### What is needed
Locate, in the data below, the line that contains "Click the orange current price legend dot" and the line that contains "Task: Click Variable"; reproduce exactly those two lines and every line between them, nothing more.

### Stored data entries
#####

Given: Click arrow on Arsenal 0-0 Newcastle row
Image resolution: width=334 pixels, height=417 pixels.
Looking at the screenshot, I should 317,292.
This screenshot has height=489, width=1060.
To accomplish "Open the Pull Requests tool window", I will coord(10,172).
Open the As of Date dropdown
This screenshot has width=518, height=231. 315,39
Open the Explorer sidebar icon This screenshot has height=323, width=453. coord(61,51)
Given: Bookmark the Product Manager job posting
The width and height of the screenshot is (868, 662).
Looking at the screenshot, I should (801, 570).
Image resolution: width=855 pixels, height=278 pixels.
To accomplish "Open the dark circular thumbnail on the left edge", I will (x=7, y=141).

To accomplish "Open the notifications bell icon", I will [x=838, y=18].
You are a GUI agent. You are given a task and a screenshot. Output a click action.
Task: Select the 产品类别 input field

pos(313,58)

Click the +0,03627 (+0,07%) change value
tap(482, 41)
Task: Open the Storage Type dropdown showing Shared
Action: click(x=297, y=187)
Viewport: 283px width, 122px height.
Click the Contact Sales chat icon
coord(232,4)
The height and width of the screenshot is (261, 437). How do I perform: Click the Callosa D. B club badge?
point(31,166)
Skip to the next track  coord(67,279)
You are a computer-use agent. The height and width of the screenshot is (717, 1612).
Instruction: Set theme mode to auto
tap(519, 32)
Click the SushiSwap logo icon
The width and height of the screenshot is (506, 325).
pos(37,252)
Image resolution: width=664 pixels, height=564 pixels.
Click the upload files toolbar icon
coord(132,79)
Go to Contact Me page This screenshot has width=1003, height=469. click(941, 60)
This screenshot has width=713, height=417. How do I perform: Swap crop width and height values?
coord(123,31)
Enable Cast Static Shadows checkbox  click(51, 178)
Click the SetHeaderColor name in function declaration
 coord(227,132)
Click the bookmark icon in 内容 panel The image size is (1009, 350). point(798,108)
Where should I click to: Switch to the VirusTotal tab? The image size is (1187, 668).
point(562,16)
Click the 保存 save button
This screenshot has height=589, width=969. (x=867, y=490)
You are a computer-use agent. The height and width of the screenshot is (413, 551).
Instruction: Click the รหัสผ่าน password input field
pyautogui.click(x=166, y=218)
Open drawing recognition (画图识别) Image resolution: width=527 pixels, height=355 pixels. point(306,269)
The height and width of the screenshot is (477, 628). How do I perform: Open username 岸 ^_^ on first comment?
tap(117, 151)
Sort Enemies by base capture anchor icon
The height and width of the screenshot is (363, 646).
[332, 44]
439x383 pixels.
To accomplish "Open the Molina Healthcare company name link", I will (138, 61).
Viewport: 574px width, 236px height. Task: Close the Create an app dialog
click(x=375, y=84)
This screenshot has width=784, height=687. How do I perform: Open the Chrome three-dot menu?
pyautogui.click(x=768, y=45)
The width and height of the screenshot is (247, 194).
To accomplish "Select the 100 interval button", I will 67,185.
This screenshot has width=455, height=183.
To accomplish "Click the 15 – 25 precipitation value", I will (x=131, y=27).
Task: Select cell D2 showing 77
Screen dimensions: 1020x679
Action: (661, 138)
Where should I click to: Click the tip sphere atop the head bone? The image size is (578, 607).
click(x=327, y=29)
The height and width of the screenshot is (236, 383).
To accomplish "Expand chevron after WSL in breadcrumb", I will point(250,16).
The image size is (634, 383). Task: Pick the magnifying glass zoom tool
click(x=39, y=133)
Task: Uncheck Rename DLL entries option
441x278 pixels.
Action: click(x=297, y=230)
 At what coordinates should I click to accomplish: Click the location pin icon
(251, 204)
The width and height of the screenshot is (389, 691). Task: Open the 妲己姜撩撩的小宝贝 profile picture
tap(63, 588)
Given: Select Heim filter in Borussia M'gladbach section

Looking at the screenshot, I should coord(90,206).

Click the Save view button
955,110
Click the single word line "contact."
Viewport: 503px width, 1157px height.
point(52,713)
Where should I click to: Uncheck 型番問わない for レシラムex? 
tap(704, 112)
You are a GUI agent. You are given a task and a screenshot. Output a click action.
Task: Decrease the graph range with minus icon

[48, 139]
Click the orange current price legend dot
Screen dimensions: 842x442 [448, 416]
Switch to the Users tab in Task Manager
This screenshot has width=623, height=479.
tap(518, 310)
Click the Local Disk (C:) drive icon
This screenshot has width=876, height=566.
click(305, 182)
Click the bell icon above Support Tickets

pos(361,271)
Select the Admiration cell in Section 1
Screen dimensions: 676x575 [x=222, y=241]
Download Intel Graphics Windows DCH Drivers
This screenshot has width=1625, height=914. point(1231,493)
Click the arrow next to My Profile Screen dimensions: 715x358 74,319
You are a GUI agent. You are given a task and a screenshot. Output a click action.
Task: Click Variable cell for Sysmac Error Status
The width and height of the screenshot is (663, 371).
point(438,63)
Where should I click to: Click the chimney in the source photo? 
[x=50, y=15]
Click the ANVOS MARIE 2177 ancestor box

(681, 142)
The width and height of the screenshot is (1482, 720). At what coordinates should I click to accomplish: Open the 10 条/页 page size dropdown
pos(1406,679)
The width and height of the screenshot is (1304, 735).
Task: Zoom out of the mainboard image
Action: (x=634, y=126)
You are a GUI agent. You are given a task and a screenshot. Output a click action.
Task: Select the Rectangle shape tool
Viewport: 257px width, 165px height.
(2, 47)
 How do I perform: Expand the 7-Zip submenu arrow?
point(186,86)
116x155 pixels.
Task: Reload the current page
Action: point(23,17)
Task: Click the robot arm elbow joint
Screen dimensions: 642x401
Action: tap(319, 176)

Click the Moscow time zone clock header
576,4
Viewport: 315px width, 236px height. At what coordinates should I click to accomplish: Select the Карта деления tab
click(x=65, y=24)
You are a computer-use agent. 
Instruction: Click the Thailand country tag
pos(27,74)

#####

### Solution for this exercise
Click the orange current price legend dot
Screen dimensions: 842x442 [448, 416]
Switch to the Users tab in Task Manager
This screenshot has width=623, height=479.
tap(518, 310)
Click the Local Disk (C:) drive icon
This screenshot has width=876, height=566.
click(305, 182)
Click the bell icon above Support Tickets

pos(361,271)
Select the Admiration cell in Section 1
Screen dimensions: 676x575 [x=222, y=241]
Download Intel Graphics Windows DCH Drivers
This screenshot has width=1625, height=914. point(1231,493)
Click the arrow next to My Profile Screen dimensions: 715x358 74,319
You are a GUI agent. You are given a task and a screenshot. Output a click action.
Task: Click Variable cell for Sysmac Error Status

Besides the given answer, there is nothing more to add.